EUBrexitflag

The government’s ‘worst-case scenario’ planning for Brexit border disruption and food shortages next year is now set to become reality, food industry leaders warnedThe Grocer this week.

Government officials and food industry representatives met on Tuesday to discuss the issue, with Dan McCartney, Defra’s head of food security and resilience, telling industry figures to “expect 40 per cent flow rates”, one attendee told The Grocer. On Thursday, a group gathered again to discuss the “medium-term risk to UK border flows”, said another.

“[Defra] wanted to run it past industry to see whether we agreed that’s a reasonable worst-case scenario,” one industry source told the publication. “A lot of us are looking at it and thinking, that’s just what’s going to happen.”

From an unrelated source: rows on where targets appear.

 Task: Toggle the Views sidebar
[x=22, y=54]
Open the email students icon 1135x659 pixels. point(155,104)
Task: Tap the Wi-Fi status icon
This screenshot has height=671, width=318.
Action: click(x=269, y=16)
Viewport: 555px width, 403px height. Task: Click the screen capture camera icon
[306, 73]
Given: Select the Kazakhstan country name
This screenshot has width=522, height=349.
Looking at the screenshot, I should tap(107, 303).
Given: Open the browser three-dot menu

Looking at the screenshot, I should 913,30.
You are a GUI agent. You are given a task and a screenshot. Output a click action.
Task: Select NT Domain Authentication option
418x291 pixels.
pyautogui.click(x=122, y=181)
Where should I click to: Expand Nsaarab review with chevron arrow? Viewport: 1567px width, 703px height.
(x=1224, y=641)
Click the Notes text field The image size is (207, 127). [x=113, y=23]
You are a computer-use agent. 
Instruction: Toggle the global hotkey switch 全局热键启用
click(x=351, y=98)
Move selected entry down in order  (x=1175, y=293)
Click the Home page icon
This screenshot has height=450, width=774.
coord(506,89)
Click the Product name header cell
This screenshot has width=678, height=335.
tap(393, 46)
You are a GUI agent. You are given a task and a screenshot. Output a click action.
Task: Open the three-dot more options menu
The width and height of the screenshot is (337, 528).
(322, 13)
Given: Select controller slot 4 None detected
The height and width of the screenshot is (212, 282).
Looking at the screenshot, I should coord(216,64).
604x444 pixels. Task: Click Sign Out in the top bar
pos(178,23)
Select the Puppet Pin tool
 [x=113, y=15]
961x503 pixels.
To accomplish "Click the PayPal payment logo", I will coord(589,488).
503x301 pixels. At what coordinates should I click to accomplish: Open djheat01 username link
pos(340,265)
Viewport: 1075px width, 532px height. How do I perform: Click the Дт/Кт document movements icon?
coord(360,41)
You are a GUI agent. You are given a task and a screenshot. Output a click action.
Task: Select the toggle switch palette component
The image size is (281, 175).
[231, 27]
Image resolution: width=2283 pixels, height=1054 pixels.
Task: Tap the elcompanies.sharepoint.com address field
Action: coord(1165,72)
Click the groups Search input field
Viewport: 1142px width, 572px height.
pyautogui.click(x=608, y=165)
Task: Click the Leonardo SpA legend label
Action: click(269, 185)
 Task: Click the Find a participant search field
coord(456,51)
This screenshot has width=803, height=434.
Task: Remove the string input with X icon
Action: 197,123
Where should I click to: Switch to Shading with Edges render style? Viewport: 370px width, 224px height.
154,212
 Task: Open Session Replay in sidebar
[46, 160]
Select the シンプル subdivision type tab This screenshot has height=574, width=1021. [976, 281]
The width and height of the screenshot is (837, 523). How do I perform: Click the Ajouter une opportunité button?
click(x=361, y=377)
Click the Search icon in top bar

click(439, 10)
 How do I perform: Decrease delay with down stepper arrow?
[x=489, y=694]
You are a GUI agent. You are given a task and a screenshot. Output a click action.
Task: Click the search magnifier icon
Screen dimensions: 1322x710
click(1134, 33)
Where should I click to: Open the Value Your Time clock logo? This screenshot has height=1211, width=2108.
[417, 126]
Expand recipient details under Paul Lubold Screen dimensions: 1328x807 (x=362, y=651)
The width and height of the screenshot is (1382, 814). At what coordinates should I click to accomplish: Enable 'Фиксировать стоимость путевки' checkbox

The government’s ‘worst-case scenario’ predicted 40-70 per cent of trucks travelling to the EU may not be ready for new border controls, resulting in queues of up to 7,000 trucks on motorways across Kent.

Since the EU supplies the UK with 26 per cent of its total food and around 70-80 per cent of its fresh fruit and vegetables, the disruption could leave a significant shortfall in the nation's food supplies.

Around 70 per cent of tomatoes, 99 per cent of spinach, 71 per cent of cucumbers and 74 per cent of pears come from Europe, according to Defra figures.

While the UK intends to delay implementing full border controls until July next year, Europeans have said they will enforce all checks from 1 January. The Cabinet Office said this could not only restrict exports but delay European trucks from returning to Europe to pick up new consignments, thereby disrupting both imports and exports “to a similar extent”.

“I can’t see any other possibility than food shortages,” said one industry executive told The Grocer, echoing Tesco’s chairman John Allan last month who warned there could be fresh food shortages for up to “a few months”.

A Defra spokesman told The Grocer the government is supporting the food industry in its “preparations for a range of scenarios” and will continue to work closely with it “to ensure people across the country have the food and supplies they need”.

This week the Department for Education advised schools to purchase long-life products as part of preparations for “possible changes to their food supply chain from 1 January 2021”.